ルオの背後のボディーガードたちすら、呆然とした顔を隠せていない。
自分も同じような顔をしているのであろうことは、リゼにも分かっている。
バンクが、皇帝紙幣五千枚?
これでもしも、ヒーチがこれまでと同じように五千枚全て勝ち取ったとすれば、合計でルオは六千枚を奪われることになる。皇帝紙幣六千枚。国を代表する大商会が傾くのに十分な額だ。ましてや、最近成り上がったガリイ家は、この損失で家自体が没落、消滅することもありうる。
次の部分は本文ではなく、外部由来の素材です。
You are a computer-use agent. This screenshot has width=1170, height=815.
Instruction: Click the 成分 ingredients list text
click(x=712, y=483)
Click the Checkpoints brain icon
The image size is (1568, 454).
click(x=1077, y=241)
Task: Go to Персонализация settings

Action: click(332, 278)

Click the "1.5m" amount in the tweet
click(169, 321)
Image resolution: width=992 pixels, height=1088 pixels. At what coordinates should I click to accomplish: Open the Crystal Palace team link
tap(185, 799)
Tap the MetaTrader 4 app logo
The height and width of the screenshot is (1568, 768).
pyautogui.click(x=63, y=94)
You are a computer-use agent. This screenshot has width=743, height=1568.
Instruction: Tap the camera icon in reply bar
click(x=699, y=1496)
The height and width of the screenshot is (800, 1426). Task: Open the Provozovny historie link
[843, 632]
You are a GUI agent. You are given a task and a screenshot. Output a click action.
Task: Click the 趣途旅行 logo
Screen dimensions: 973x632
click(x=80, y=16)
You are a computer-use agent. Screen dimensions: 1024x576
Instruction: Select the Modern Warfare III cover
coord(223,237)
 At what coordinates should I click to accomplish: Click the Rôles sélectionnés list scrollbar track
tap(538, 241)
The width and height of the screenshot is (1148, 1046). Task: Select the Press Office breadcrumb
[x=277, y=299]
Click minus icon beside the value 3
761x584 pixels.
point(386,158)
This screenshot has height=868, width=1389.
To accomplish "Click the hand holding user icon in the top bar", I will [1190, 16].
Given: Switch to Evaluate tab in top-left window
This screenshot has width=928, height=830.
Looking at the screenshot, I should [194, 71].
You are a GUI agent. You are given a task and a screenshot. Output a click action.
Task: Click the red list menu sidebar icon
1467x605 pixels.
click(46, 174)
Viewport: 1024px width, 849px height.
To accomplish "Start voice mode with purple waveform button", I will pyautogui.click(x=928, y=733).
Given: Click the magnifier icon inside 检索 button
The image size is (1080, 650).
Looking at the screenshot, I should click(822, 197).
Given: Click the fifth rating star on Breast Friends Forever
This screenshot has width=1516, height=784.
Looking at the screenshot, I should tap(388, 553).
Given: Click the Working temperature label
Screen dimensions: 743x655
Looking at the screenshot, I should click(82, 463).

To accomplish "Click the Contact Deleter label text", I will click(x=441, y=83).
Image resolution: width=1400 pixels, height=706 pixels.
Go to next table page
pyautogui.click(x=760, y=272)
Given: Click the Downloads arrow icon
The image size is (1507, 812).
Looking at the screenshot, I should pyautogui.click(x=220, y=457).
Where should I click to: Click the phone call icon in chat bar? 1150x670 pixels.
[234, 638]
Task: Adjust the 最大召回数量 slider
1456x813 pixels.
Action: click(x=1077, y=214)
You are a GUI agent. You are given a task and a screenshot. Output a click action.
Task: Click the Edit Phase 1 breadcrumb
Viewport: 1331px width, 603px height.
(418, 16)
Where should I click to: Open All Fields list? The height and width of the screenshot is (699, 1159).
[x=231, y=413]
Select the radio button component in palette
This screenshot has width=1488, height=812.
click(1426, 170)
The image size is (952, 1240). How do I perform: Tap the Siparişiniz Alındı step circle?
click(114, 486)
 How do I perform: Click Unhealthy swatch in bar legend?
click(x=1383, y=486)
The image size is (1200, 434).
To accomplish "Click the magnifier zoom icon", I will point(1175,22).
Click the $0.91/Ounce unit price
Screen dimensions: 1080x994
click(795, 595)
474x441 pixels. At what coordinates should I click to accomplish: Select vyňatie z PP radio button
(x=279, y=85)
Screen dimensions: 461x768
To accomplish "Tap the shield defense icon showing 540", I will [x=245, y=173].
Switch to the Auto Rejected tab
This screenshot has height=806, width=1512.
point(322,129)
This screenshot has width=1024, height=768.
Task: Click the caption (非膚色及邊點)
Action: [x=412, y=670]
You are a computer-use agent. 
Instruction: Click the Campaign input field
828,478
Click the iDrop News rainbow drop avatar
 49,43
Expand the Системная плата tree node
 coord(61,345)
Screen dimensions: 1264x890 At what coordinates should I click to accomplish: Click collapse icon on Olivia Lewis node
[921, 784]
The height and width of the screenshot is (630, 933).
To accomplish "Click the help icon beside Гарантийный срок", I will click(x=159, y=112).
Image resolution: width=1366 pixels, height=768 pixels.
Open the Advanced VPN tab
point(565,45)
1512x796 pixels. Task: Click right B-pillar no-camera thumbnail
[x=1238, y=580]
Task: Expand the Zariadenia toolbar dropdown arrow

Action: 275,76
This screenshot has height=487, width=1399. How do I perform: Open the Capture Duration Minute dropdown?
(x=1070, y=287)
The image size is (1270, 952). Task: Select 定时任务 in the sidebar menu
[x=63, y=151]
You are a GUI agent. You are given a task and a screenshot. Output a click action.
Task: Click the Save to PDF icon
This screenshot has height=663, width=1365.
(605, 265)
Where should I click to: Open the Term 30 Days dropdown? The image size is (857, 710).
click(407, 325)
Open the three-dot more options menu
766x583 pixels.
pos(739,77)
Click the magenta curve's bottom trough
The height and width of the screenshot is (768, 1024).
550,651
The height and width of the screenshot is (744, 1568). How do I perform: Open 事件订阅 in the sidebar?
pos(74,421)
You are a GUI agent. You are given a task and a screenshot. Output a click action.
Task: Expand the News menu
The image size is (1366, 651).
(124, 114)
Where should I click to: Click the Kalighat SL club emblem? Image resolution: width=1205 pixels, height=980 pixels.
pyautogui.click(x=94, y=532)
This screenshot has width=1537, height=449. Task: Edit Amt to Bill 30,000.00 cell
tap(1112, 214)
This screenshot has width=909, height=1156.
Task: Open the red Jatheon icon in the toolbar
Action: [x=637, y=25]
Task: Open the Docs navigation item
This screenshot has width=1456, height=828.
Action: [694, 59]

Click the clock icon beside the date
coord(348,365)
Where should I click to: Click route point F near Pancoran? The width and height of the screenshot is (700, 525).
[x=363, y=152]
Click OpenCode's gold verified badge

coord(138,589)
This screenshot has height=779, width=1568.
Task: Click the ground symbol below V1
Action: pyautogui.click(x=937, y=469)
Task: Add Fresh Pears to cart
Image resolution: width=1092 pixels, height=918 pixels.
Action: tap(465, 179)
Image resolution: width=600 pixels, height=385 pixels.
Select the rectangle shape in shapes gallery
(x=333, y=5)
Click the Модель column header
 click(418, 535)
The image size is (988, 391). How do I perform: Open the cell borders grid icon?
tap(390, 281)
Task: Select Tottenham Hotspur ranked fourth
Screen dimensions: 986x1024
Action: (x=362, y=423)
そして、それは逆も然り。これでヒーチが全てを奪われれば、計四千枚をルオに借金したことになる。千五百枚ならば、城主という今の立場、そしてヒーチの才覚ならば半生を賭ければ返せないこともないだろう。だが、四千枚となると、返済の方法が思いつかない。一生涯、完全なルオの操り人形と化すことになる。
おそるおそるリゼはヒーチの顔を見る。
その桁外れの提案を受けたヒーチは、黙っている。黙って、じっとルオの顔を見ている。さっきのように苦悩しているでもなく、笑っているのでもなく、ただ、じっとルオの目を見ている。
「……それは、受けるのは多少、勇気がいるな」
ヒーチが出した声は、冷たく、そして硬い。